Again Beth doesn’t answer, blocks herself from me in that way I can’t stand. “And I can’t get those blasted marsh flags out of my head! I’m sure I remember something about them…” But Beth isn’t listening to me any more.

“Losing a child… I can’t imagine how that must feel. A child that has had the chance to grow, to become a real person. When your love for it has had years to deepen. I just can’t imagine.”

“Neither can I.”

“No, but you can’t even begin to, Erica, because you don’t know what it feels like-you don’t know how strong that love is,” she tells me intensely.

“There’s lots I don’t know,” I aver, hurt. In the silence, the fire pops, shifts as it burns down.

“We never missed Henry,” she murmurs, sinking back into the shadow of the armchair so that I cannot see her face clearly. “We saw the search for him and the way it nearly pulled the family apart. In a way, we saw the consequences of… what happened. But we never missed him. We were only ever on the edges of it… of the mess. The pain it caused…”

“It was hard to miss him, Beth. He was vile.”

“He was vile, but he was just a little boy. Just a little boy, Erica. He was so young! I don’t know… I don’t know how Mary survived it,” she says, her throat tightening around the words. I don’t think Mary did survive it, not entirely. For a hideous moment I picture Beth being like Mary. Beth, twenty years from now, every bit as empty and deadened as Mary. For surely that is how it will go, if I do not manage to heal her. If I have got it wrong-if I have made it worse, bringing her here. I do not trust myself to speak. In my hands the letter to Caroline is as light as air; so insubstantial, the words of this lost man barely touching the pages, his voice whispering down the years, fading into the past. I touch my fingers to the C with which he signed himself, send out a silent thought to him, back through time, as if he might somehow hear it, and take comfort.

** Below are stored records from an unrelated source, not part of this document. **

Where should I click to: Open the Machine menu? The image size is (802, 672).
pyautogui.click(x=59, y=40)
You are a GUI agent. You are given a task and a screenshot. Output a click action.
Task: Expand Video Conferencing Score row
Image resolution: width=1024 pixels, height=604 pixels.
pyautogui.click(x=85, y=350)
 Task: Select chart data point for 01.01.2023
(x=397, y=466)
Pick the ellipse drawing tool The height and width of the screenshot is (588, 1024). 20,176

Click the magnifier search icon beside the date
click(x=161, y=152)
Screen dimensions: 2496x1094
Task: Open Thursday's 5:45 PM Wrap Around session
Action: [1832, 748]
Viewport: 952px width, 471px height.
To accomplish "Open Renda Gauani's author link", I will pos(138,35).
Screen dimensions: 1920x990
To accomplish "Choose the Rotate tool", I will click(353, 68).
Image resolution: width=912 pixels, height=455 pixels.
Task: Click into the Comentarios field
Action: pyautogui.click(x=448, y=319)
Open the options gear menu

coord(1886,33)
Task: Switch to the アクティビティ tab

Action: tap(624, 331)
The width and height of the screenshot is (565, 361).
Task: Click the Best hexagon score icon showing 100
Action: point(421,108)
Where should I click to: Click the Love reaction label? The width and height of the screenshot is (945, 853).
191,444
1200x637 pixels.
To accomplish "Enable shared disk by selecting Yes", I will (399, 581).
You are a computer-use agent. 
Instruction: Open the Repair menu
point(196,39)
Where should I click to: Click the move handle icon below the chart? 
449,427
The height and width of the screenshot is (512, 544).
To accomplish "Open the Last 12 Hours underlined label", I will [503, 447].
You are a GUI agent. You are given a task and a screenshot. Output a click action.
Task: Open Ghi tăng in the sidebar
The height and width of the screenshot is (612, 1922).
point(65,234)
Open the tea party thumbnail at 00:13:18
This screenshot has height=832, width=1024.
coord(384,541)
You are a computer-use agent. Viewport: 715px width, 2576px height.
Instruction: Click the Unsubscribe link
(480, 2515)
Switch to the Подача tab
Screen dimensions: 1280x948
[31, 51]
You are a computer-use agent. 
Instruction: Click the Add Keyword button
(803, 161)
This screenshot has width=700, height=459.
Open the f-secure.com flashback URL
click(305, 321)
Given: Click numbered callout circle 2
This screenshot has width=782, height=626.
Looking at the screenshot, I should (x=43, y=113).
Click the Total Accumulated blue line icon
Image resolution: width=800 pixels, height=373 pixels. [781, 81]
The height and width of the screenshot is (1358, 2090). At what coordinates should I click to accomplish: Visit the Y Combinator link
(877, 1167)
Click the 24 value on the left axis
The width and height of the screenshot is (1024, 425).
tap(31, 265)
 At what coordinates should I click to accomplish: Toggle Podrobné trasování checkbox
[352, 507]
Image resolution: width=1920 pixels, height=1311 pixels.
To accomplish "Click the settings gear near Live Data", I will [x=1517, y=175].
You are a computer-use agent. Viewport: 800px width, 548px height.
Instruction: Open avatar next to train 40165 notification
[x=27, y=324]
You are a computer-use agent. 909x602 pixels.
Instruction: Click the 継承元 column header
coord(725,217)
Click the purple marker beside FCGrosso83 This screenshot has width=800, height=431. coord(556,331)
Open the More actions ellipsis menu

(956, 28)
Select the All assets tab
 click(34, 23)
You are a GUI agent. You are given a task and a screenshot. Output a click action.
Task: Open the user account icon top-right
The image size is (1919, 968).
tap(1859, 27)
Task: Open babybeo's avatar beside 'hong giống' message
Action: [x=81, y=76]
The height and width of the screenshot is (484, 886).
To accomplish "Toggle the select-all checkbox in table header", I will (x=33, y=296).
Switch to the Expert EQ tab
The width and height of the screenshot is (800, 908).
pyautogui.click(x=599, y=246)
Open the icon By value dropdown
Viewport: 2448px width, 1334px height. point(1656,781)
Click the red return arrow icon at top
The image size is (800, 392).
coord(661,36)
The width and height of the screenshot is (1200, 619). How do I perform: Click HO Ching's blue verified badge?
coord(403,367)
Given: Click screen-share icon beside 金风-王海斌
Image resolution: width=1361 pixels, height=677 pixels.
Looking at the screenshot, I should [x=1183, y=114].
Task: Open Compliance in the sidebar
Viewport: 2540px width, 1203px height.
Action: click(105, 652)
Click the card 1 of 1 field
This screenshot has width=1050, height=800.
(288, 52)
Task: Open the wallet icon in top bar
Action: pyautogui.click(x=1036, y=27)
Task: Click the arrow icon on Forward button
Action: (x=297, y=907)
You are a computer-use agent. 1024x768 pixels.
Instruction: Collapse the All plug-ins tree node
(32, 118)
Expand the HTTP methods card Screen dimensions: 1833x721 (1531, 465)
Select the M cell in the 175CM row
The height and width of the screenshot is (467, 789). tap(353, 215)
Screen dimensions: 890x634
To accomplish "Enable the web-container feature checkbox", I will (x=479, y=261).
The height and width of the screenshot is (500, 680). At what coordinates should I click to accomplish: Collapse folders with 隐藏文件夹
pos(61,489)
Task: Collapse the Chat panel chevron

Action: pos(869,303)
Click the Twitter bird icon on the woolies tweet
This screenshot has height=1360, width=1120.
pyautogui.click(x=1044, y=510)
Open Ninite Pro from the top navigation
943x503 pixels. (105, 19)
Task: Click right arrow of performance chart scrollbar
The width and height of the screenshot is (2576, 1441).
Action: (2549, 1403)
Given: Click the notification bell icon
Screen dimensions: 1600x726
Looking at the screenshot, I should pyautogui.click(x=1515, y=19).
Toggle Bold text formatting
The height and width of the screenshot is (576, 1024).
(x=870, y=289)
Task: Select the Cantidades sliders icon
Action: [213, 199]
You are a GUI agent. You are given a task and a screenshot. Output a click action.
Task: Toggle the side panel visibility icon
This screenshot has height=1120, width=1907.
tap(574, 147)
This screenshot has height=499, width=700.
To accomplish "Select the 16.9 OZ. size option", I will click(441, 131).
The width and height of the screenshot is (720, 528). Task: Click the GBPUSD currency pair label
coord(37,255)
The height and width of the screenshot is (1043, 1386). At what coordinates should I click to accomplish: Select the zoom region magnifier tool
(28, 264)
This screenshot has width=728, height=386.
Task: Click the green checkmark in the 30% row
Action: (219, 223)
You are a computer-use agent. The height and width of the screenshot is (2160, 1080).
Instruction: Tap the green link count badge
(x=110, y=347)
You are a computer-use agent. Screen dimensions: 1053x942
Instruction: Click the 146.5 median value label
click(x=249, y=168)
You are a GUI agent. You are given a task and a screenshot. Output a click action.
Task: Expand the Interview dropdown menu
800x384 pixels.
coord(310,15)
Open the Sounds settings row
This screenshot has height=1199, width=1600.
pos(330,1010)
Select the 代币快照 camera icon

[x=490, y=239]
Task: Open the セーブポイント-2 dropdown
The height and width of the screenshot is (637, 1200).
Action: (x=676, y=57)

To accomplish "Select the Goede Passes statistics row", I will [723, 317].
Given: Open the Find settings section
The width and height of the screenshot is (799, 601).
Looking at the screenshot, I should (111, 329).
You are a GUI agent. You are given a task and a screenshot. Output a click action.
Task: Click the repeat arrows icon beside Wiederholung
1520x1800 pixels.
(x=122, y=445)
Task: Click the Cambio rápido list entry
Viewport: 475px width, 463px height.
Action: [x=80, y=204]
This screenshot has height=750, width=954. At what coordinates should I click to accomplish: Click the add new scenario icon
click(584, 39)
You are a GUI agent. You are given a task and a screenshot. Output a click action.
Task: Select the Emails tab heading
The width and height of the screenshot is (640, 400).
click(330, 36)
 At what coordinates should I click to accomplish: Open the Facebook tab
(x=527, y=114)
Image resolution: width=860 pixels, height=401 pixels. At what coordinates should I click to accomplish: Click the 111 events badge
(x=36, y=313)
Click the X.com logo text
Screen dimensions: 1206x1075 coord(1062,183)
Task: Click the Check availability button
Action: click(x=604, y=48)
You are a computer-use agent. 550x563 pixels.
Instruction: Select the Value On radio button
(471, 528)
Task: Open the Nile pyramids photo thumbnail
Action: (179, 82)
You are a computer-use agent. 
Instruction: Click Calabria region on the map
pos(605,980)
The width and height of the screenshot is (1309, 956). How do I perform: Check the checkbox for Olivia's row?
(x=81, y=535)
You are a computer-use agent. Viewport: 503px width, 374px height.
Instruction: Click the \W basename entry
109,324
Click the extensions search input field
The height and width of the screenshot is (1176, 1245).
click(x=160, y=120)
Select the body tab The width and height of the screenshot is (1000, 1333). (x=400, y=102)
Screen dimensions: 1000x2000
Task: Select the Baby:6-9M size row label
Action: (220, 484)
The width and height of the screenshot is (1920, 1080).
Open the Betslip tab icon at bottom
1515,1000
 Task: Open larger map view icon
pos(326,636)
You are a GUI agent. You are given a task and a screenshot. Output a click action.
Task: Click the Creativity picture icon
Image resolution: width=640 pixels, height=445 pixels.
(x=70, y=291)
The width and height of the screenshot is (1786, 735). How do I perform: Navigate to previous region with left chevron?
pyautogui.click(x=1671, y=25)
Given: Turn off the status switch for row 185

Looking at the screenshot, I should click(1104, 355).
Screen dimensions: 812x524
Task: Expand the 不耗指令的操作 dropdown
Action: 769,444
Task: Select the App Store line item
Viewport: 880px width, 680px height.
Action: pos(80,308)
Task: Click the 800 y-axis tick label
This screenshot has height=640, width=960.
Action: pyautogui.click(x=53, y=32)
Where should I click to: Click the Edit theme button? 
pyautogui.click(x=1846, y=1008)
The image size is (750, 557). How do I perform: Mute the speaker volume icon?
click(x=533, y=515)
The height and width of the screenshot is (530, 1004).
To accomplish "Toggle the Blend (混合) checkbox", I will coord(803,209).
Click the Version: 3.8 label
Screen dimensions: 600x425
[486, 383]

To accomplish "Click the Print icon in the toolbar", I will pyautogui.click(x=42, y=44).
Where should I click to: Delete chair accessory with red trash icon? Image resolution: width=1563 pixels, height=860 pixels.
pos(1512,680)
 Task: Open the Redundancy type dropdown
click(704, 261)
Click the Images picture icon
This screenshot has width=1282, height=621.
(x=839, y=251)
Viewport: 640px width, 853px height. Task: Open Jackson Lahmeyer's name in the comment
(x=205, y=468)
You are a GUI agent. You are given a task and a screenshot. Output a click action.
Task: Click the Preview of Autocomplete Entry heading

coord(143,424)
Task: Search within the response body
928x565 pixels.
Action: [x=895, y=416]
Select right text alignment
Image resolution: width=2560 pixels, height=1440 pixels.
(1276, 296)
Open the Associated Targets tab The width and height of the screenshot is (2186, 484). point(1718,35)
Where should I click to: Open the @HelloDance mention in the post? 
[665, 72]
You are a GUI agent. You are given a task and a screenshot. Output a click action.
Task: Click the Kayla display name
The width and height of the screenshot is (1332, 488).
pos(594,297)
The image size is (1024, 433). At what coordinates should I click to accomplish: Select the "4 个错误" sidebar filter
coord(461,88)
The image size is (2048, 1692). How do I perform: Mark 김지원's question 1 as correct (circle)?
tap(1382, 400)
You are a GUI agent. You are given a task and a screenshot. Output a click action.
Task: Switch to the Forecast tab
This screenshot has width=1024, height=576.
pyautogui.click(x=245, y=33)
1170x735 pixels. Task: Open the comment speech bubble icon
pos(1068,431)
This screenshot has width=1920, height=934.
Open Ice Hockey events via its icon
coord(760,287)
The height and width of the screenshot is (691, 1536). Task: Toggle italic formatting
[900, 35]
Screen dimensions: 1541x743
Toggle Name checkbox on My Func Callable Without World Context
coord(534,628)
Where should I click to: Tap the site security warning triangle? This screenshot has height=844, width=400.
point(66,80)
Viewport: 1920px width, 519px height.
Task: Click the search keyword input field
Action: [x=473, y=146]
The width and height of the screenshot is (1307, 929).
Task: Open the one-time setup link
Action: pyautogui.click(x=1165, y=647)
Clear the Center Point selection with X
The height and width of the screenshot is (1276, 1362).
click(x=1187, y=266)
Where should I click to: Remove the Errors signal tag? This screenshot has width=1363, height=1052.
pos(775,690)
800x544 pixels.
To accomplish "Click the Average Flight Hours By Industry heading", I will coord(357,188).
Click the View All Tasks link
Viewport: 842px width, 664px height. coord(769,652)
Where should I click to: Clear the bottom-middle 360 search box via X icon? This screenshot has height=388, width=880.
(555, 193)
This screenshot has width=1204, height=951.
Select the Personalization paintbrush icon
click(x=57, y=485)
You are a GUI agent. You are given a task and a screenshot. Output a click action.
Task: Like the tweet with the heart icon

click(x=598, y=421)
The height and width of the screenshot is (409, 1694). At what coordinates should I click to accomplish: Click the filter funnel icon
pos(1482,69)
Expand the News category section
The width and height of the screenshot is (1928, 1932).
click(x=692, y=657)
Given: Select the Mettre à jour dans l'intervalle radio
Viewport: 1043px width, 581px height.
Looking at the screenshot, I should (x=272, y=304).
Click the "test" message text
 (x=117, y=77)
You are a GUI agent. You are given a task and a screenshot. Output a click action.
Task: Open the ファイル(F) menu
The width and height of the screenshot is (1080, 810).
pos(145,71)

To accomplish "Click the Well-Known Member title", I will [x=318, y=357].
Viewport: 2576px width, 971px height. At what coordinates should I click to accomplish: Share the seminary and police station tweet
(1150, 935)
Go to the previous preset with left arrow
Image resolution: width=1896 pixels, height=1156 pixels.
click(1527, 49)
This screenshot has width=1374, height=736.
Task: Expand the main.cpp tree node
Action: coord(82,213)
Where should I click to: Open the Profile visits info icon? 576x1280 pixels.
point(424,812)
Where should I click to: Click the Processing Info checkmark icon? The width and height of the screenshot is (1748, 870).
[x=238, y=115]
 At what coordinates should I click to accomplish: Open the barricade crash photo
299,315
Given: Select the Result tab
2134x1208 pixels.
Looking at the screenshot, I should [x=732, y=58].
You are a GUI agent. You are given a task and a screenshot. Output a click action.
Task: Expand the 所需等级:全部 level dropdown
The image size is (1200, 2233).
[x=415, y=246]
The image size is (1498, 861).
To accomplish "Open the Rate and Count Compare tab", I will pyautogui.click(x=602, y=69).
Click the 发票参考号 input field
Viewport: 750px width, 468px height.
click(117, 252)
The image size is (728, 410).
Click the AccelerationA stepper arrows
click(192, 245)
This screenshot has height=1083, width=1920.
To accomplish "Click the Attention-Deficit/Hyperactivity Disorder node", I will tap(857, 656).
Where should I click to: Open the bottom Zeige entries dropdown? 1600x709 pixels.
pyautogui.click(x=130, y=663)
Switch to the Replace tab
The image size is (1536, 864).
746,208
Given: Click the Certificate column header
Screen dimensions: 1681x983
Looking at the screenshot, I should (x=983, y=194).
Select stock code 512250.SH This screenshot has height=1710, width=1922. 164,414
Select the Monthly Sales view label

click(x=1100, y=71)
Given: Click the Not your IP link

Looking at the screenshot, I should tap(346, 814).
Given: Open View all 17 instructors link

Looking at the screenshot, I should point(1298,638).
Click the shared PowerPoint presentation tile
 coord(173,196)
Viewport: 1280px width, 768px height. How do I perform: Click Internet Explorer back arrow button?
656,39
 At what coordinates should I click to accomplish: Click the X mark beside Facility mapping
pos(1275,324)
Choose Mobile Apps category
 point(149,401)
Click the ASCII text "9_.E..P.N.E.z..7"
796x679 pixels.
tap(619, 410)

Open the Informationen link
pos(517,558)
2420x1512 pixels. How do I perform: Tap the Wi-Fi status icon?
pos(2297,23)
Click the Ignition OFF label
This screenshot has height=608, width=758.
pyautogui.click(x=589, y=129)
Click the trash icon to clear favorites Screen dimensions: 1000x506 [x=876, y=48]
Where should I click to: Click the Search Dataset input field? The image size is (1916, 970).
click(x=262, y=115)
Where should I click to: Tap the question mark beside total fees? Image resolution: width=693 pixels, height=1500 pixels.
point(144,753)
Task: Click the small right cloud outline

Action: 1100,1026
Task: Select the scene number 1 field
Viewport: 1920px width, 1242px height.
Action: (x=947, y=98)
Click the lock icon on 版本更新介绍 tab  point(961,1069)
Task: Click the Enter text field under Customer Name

It’s late now and Beth went to bed hours ago. Only two days since Christmas Day, since I last saw Dinny, and yet there’s a kind of quiet desperation gathering beneath my ribs. If Beth won’t tell me what happened then Dinny has to. He has to. Which means I have to ask him; and I know, I know he does not want to be asked. Pitch black outside but I haven’t bothered to draw the curtains. I like sitting in full view of the night. There’s some stupid film on the television, but the sound is turned down and I have been staring at the fire as it dies, and thinking, thinking. Nobody else to hear this wild weather but me, but it’s comforting to know she is up there. The house gives me an empty feeling. Without her it would be unbearable. Now and then a drop of rain makes it down to the embers, hisses as it lands. A shred of what was wrapping paper, now a gray ghost of itself, is stuck to the grate. It bends this way and that in the vacillating updraft, as the wind curls into the chimney pots. I am hypnotized by it.